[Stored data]
* * * * * * *
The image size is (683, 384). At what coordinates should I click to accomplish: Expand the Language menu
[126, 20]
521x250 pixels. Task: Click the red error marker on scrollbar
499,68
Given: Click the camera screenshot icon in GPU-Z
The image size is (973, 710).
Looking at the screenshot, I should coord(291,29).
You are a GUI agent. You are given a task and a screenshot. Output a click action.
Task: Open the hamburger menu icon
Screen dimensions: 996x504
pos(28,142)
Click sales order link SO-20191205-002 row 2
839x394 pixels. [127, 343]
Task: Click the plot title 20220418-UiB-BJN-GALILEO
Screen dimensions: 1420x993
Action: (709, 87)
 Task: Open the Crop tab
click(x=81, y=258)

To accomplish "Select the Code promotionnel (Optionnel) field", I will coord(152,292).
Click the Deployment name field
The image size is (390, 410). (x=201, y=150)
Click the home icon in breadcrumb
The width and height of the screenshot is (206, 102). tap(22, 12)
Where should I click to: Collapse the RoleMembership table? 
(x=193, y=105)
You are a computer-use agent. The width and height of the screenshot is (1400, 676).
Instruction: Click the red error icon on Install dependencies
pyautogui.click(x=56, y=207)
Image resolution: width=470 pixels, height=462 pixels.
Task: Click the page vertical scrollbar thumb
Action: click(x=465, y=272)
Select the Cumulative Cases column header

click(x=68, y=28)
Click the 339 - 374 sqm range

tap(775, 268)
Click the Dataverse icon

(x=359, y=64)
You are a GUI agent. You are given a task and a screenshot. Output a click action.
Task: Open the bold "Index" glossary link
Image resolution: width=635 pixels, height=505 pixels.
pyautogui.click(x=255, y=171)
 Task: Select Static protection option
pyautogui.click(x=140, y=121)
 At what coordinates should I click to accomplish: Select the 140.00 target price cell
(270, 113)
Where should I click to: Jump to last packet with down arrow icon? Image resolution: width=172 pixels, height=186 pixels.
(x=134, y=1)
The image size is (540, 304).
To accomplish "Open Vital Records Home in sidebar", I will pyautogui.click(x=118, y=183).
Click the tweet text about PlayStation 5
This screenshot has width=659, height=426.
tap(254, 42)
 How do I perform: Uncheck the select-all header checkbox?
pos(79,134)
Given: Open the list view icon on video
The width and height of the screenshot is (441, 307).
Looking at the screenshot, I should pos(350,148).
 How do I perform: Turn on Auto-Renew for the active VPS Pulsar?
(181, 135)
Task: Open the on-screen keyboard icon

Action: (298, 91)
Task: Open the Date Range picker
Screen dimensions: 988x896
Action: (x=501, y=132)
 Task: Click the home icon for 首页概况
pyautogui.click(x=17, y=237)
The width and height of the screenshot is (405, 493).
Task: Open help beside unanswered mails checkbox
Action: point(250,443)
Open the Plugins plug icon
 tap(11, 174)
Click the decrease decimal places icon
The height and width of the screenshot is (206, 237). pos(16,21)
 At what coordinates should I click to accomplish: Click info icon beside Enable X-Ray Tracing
* * * * * * *
▶ **Prompt**
When you reach the line containing "Task: Click the plot" in the data above, start copying exactly, and stop after the line containing "Task: Open the bold".

▶ **Result below**
Task: Click the plot title 20220418-UiB-BJN-GALILEO
Screen dimensions: 1420x993
Action: (709, 87)
 Task: Open the Crop tab
click(x=81, y=258)

To accomplish "Select the Code promotionnel (Optionnel) field", I will coord(152,292).
Click the Deployment name field
The image size is (390, 410). (x=201, y=150)
Click the home icon in breadcrumb
The width and height of the screenshot is (206, 102). tap(22, 12)
Where should I click to: Collapse the RoleMembership table? 
(x=193, y=105)
You are a computer-use agent. The width and height of the screenshot is (1400, 676).
Instruction: Click the red error icon on Install dependencies
pyautogui.click(x=56, y=207)
Image resolution: width=470 pixels, height=462 pixels.
Task: Click the page vertical scrollbar thumb
Action: click(x=465, y=272)
Select the Cumulative Cases column header

click(x=68, y=28)
Click the 339 - 374 sqm range

tap(775, 268)
Click the Dataverse icon

(x=359, y=64)
You are a GUI agent. You are given a task and a screenshot. Output a click action.
Task: Open the bold "Index" glossary link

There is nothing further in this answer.